Principle's version of "Your Love" was first released on a 12" vinyl record in April 1986 by Persona Records, and is solely credited to Jamie Principle. It was the song's third and final release by Persona Records. Alias stated doing business in Chicago led to problems; despite selling many copies of the record, there were issues with "let's just say ...mob control". In 1987, a version credited to Frankie Knuckles was released on Trax Records; Principle received a writing credit for "Your Love" and both of them were credited as songwriters for "Baby Wants to Ride". Principle performed the uncredited vocals on the Knuckles version. In 2014, Principle responded to the Trax release, stating he had "never been signed to Trax! So they literally just stole my stuff."

==Reception and legacy==
In a contemporaneous review of "Your Love," Brian Chin of Billboard praised Principle's record as a "street record of astonishing accomplishment, one that gets better as it goes along". Chin noted the "lush European feel of the vocal version is counterbalanced by the 11-minute perc-apella mix (by Mark 'Hot Rod' Tollan), totally vocal-less and absorbing".

The release of "Your Love" did not lead to a wave of house music musical imitations; it was not until the release of Jesse Saunders' track "On and On" that more musicians emulated the style. According to Frank Broughton and Bill Brewster, music of this era in Chicago only grew after it demanded a wave of what Broughton described as "simple, repetitive drum tracks" and as people began to realize how basic a track could be while equipment became more affordable, they then began submitting endless tapes to DJs. Marshall Jefferson stated "Your Love" did not inspire anybody to make a similar record; "His shit was too good. It was like seeing John Holmes in a porno movie. You know you can't do better." Principle said when Knuckles played "Your Love" at clubs, he felt the song had been validated by the positive response to it. According to Principle; "it was like God told me, 'This is what you're supposed to be doing.'" Principle and Knuckles went on to collaborate on another 1980s track titled "Bad Boy". In 2014 and 2022, Rolling Stone included "Your Love" in their lists of the "20 Best Chicago House Records" and "200 Greatest Dance Songs of All Time". In 2025, Billboard ranked it number five in their list of "The 100 Best Dance Songs of All Time".

"Your Love" provided background music for the song "You Got the Love" by the Source, who mixed it with a song of the same name by Candi Staton. "You Got the Love" was a hit in the United Kingdom in 1991. Principle agreed to the legal release of a bootleg version of "Your Love" in the UK, but was unaware how popular "You Got the Love" was there.

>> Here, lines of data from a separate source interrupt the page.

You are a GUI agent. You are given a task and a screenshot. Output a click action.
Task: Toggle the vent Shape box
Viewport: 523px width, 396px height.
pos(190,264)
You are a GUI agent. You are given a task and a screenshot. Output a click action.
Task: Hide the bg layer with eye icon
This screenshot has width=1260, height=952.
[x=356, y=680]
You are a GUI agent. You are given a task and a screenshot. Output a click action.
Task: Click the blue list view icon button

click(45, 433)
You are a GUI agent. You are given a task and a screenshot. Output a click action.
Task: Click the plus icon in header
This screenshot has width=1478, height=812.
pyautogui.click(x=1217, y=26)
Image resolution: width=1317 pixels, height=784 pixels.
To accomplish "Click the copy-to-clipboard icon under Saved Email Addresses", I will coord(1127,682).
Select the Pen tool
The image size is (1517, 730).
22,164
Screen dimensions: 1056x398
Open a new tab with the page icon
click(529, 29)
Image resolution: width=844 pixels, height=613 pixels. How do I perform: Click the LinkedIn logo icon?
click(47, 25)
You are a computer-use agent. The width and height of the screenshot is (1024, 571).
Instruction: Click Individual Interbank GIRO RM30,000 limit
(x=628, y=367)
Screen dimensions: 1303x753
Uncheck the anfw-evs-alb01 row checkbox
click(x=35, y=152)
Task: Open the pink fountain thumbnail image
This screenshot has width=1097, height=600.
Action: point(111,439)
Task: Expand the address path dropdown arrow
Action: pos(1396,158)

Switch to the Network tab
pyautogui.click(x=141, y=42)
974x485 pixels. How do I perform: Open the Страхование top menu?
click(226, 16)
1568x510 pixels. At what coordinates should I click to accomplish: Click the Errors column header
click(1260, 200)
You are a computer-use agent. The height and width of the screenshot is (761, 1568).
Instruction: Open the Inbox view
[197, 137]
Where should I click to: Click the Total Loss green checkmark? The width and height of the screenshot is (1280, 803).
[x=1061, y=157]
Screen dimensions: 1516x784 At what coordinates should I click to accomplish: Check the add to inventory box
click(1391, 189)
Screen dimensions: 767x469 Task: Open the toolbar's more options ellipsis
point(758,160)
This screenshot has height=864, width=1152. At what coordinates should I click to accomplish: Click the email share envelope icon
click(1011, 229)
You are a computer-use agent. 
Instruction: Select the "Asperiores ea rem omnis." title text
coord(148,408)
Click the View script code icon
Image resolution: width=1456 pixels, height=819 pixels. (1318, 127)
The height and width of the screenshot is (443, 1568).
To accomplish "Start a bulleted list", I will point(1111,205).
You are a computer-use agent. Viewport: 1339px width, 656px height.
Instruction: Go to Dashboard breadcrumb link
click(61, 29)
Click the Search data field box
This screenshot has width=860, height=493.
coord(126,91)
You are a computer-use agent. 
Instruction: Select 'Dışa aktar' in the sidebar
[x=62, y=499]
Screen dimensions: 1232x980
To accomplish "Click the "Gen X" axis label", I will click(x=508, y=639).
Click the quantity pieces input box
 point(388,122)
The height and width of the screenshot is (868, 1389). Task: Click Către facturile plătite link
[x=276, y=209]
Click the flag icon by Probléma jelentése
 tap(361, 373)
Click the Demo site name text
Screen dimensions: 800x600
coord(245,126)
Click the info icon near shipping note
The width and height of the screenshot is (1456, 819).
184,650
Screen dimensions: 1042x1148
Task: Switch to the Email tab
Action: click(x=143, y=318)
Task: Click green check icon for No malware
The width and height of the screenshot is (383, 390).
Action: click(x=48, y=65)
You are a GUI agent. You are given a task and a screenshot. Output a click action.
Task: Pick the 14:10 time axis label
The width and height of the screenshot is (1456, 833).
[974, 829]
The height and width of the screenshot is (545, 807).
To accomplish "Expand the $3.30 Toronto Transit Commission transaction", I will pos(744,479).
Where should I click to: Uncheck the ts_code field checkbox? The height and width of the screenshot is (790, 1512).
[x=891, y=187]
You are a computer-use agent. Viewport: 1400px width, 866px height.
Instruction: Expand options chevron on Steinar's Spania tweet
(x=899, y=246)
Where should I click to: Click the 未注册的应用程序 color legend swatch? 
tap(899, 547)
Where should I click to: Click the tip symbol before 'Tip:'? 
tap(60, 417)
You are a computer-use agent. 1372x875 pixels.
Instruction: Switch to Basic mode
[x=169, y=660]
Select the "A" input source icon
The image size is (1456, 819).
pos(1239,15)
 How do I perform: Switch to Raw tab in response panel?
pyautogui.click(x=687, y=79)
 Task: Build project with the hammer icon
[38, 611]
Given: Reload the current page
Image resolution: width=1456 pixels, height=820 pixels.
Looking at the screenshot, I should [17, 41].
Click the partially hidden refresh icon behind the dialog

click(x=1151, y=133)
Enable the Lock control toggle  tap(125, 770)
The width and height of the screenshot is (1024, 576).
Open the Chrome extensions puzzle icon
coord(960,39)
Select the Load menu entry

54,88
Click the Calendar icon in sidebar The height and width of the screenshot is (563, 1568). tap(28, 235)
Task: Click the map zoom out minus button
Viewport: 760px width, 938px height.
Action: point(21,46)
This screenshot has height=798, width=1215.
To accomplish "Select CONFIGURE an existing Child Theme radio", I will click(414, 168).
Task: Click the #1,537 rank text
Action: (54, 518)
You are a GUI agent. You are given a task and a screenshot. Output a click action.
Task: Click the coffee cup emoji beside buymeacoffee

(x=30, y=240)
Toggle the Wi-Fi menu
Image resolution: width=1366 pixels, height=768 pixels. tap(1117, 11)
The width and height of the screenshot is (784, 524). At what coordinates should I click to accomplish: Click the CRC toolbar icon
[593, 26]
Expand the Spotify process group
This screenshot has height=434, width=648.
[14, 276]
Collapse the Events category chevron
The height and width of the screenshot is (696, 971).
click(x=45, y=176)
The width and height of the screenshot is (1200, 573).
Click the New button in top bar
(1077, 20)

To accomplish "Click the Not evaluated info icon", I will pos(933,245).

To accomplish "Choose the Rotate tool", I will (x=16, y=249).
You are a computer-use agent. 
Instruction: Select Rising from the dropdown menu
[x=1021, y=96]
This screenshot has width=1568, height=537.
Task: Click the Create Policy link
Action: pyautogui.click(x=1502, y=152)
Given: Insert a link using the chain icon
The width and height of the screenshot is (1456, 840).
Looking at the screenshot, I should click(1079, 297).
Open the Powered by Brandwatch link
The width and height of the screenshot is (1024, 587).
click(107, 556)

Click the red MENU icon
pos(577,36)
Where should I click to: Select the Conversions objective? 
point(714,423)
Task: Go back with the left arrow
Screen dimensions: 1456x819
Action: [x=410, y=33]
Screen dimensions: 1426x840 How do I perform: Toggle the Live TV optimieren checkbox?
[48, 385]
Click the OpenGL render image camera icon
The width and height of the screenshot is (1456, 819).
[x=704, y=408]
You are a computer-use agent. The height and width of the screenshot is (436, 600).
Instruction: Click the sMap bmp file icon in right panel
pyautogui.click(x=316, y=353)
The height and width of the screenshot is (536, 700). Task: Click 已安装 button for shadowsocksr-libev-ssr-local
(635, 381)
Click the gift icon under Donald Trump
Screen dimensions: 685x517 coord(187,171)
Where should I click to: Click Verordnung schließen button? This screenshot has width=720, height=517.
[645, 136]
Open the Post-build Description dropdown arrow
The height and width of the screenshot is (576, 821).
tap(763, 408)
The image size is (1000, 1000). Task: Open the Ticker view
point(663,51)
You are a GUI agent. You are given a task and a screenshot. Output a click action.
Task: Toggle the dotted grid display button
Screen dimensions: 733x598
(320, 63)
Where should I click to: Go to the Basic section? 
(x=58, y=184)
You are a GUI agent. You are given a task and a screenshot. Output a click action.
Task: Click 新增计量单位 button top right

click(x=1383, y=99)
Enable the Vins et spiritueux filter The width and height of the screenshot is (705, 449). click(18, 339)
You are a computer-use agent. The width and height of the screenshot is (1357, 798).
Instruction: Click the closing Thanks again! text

In a 1991 interview, Principle said; "It's number eight in the national chart? You're kidding? Do they play it on the national radio? Is there a video? What does Candi Staton look like?" Following Knuckles' death on March 31, 2014, "Your Love" re-entered the UK Singles Chart at number 29, beating its 1989 peak position of number 59. The "Original bootleg radio mix" of the song appeared in the 2004 British film Layer Cake.

==Track listing==
Music and lyrics by Jamie Principle.
- 12" single (JP-222)
1. "Your Love" – 7:48
2. "Your Love (Radio Mix)" – 3:54
3. "Your Love (Dub/Rodapella Mix)" – 11:43

==Certifications==

| Region | Certification | Certified units/sales |
| United Kingdom (BPI) | Silver | 200,000^{‡} |
^{‡} Sales+streaming figures based on certification alone.